Das Industrie-, Edel- und Weißmetall Platin hat sich seit dem Tief vom 2. Januar 2025 um stolze 215% nach oben geschraubt. Dabei preislich betrachtet zwar noch deutlich hinter dem Goldpreis selbst, doch unter Performancebetrachtung klar vorn. Die Eskalation der Bewegung wird allerdings, gleichsam von Silber, immer parabolischer. Dies aus Gründen, welche dem Leser hier auf den GoldSeiten zweifelsfrei bewusst sind.
Solange hierbei die Trendbewegung läuft, ist auch kein Ende in Sicht, und so erlaubt sich neben der 3.000-USD-Marke auch noch das R3-Level bei 3.161 USD als nächste Zielmarke, welches sich anhand des Monats-Pivot-Punktes ableiten lässt.
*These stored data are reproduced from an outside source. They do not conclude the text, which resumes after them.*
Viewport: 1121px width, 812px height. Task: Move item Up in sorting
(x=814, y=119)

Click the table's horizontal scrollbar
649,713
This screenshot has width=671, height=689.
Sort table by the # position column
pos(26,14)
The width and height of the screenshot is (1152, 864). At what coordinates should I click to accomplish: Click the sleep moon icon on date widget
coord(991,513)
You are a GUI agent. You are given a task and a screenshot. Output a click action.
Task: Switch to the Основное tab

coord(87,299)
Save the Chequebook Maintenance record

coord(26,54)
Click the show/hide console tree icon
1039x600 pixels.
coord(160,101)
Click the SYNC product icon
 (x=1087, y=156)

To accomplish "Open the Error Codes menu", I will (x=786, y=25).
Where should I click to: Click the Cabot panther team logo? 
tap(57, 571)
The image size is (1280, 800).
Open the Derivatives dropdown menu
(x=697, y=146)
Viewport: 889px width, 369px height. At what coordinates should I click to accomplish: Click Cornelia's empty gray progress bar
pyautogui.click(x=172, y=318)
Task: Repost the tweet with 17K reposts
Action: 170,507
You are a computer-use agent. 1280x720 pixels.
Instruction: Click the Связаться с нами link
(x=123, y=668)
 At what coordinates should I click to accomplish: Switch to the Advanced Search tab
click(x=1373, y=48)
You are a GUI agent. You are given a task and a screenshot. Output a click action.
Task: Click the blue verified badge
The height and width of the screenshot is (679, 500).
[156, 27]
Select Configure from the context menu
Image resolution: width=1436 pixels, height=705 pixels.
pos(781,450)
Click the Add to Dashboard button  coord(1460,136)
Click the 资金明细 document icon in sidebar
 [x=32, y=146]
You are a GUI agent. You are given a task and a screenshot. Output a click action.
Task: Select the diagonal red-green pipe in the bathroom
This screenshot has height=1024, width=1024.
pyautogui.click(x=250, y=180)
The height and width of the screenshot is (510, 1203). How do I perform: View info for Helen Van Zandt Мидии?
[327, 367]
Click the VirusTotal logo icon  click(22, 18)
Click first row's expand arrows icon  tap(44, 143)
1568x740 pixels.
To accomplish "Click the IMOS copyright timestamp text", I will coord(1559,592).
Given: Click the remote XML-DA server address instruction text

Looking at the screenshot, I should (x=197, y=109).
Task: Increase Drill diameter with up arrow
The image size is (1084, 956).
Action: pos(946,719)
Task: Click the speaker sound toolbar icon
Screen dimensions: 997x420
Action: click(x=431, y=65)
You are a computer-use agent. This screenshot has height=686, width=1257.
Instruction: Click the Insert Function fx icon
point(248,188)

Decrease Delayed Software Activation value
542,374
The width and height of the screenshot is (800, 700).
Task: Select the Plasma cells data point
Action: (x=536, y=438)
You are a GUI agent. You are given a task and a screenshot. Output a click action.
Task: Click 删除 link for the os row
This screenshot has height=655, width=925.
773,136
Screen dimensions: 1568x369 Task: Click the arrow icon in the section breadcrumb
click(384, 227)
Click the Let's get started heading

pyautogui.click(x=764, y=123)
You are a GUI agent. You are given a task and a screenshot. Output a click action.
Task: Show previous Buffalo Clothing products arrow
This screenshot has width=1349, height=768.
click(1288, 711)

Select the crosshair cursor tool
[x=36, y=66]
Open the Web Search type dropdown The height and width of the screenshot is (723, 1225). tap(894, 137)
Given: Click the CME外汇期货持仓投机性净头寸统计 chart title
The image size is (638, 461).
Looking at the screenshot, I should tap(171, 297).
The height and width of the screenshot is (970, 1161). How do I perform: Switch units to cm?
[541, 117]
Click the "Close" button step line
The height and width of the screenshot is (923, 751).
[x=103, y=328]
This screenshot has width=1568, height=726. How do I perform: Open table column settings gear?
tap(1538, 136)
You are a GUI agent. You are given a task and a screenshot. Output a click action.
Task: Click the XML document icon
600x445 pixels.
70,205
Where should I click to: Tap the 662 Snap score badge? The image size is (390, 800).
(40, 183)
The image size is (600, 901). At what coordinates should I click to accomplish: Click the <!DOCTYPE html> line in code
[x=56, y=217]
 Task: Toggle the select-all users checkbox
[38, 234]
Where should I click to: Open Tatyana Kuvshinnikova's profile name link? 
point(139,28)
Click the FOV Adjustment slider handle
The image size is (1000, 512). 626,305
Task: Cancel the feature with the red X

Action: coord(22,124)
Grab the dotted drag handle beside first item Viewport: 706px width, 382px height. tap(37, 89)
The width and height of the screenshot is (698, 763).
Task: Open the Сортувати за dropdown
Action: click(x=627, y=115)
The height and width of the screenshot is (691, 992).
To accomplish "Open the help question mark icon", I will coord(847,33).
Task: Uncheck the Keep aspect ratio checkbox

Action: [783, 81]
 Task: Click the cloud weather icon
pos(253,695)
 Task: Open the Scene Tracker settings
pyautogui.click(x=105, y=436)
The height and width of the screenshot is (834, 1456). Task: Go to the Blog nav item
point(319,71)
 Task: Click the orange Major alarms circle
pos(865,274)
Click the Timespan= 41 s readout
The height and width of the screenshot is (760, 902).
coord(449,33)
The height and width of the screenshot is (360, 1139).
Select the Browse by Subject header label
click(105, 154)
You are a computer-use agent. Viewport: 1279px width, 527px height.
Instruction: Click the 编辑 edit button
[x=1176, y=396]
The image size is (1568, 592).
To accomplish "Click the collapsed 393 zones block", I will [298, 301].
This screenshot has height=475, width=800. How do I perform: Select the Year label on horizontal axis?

Allerdings sind die Märkte eben keine Einbahnstraße. Eine Indikation für fallende Preise wäre daher bei einem Bruch der steilen Aufwärtstrendlinie seit Dezember in Verbindung des Unterstützungslevels von 2.429 USD gegeben. In diesem Fall könnten Abgaben bis 2.200 und in Richtung der Marke von 2.000 USD je Unze ohne weiteres ihren Einzug halten.